== STORED RECORDS ==
— begin —

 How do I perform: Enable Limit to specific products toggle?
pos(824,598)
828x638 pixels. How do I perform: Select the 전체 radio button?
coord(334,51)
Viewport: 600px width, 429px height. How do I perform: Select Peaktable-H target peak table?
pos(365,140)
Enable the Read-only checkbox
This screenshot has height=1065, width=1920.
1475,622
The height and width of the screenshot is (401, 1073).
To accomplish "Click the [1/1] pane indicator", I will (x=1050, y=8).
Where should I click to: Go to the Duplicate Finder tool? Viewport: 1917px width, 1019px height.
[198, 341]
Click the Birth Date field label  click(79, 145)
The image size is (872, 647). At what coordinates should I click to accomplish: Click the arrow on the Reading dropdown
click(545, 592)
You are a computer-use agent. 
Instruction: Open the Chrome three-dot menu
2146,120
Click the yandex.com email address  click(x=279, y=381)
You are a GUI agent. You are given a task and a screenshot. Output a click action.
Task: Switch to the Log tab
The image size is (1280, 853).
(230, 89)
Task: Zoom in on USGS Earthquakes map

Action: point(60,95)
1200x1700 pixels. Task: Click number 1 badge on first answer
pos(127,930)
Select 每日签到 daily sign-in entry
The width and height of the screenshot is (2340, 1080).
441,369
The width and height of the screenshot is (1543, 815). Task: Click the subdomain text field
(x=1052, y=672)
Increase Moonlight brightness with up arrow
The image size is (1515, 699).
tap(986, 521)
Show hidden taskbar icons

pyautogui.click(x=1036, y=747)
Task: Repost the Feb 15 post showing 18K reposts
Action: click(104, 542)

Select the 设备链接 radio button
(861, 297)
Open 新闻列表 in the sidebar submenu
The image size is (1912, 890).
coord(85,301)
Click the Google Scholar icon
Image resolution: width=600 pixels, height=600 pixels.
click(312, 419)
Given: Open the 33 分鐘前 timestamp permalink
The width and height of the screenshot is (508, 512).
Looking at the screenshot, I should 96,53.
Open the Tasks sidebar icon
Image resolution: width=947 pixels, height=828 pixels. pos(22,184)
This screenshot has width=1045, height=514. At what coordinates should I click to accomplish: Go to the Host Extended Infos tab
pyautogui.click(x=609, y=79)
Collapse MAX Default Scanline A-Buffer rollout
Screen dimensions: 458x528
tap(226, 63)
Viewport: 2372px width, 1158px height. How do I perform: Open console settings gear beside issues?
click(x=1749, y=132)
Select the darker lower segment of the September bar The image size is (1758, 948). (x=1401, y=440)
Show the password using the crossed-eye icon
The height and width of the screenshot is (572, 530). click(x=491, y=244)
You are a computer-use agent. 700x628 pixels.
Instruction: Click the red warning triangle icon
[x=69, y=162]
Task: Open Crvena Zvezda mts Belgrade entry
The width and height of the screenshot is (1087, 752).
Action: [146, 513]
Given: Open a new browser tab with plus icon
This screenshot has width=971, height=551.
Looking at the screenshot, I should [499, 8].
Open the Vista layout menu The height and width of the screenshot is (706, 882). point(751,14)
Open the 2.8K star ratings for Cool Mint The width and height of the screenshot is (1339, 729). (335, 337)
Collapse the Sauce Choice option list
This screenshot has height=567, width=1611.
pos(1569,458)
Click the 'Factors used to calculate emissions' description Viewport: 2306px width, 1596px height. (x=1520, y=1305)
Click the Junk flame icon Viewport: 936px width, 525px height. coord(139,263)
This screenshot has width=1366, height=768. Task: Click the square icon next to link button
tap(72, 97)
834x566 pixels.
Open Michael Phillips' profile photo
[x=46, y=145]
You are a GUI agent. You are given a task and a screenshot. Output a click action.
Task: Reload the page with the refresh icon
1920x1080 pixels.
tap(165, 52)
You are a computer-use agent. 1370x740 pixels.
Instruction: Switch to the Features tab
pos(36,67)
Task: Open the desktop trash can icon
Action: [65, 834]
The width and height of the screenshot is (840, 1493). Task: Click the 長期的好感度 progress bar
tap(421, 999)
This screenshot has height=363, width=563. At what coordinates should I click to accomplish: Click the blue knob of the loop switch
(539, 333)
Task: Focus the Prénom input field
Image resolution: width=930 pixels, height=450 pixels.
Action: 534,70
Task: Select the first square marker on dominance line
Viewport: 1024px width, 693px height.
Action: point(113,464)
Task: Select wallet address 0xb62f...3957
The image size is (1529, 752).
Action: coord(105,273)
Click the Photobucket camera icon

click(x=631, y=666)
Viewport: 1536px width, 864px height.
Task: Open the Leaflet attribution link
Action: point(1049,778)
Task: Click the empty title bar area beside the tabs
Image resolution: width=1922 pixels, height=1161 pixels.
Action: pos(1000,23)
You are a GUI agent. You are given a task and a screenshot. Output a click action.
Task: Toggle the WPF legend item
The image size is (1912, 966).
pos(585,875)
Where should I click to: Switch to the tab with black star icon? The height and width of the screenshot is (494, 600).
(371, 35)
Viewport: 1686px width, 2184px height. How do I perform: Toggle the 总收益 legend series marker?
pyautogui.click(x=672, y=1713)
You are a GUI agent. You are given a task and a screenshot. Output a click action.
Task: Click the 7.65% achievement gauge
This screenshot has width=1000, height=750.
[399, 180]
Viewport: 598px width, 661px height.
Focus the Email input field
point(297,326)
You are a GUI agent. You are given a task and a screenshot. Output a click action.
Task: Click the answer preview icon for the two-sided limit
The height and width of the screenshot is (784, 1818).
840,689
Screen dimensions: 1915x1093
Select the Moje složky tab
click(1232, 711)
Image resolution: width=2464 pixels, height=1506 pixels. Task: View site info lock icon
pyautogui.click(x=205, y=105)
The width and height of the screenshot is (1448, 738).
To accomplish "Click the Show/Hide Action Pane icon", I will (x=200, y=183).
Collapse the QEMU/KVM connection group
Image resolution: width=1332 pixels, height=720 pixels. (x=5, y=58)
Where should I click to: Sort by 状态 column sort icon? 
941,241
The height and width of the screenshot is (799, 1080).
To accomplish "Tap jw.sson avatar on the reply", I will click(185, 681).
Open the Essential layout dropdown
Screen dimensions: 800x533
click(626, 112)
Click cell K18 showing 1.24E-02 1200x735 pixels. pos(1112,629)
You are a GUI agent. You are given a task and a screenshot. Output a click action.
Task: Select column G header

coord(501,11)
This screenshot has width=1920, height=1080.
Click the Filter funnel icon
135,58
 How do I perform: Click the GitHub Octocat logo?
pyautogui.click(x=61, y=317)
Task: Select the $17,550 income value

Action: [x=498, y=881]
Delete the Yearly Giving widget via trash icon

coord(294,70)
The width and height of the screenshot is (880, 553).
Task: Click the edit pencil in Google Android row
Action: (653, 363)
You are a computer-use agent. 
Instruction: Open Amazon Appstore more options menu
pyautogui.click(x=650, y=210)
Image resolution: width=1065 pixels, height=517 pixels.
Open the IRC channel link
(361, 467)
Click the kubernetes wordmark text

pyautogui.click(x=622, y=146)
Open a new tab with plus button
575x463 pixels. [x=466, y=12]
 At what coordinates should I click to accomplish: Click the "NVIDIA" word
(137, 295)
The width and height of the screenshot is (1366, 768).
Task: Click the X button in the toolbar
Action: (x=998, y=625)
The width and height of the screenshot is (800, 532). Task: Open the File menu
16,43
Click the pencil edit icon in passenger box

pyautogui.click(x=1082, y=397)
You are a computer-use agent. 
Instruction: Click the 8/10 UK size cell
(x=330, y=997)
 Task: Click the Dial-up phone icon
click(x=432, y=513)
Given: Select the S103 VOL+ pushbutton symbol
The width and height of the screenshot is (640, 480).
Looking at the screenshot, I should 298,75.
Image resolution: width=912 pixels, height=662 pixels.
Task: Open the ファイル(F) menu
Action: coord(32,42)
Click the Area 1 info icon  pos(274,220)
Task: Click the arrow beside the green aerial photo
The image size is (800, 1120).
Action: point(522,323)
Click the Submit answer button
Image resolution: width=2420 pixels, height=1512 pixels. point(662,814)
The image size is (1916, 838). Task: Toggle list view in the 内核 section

— end —

== DIRECTIONS FOR THIS TASK ==
Copy the data above word for word, starting at the first line and ending with the line that contains "Image resolution: width=947", including both of those lines.

== SOLUTION FOR THIS TASK ==
 How do I perform: Enable Limit to specific products toggle?
pos(824,598)
828x638 pixels. How do I perform: Select the 전체 radio button?
coord(334,51)
Viewport: 600px width, 429px height. How do I perform: Select Peaktable-H target peak table?
pos(365,140)
Enable the Read-only checkbox
This screenshot has height=1065, width=1920.
1475,622
The height and width of the screenshot is (401, 1073).
To accomplish "Click the [1/1] pane indicator", I will (x=1050, y=8).
Where should I click to: Go to the Duplicate Finder tool? Viewport: 1917px width, 1019px height.
[198, 341]
Click the Birth Date field label  click(79, 145)
The image size is (872, 647). At what coordinates should I click to accomplish: Click the arrow on the Reading dropdown
click(545, 592)
You are a computer-use agent. 
Instruction: Open the Chrome three-dot menu
2146,120
Click the yandex.com email address  click(x=279, y=381)
You are a GUI agent. You are given a task and a screenshot. Output a click action.
Task: Switch to the Log tab
The image size is (1280, 853).
(230, 89)
Task: Zoom in on USGS Earthquakes map

Action: point(60,95)
1200x1700 pixels. Task: Click number 1 badge on first answer
pos(127,930)
Select 每日签到 daily sign-in entry
The width and height of the screenshot is (2340, 1080).
441,369
The width and height of the screenshot is (1543, 815). Task: Click the subdomain text field
(x=1052, y=672)
Increase Moonlight brightness with up arrow
The image size is (1515, 699).
tap(986, 521)
Show hidden taskbar icons

pyautogui.click(x=1036, y=747)
Task: Repost the Feb 15 post showing 18K reposts
Action: click(104, 542)

Select the 设备链接 radio button
(861, 297)
Open 新闻列表 in the sidebar submenu
The image size is (1912, 890).
coord(85,301)
Click the Google Scholar icon
Image resolution: width=600 pixels, height=600 pixels.
click(312, 419)
Given: Open the 33 分鐘前 timestamp permalink
The width and height of the screenshot is (508, 512).
Looking at the screenshot, I should 96,53.
Open the Tasks sidebar icon
Image resolution: width=947 pixels, height=828 pixels. pos(22,184)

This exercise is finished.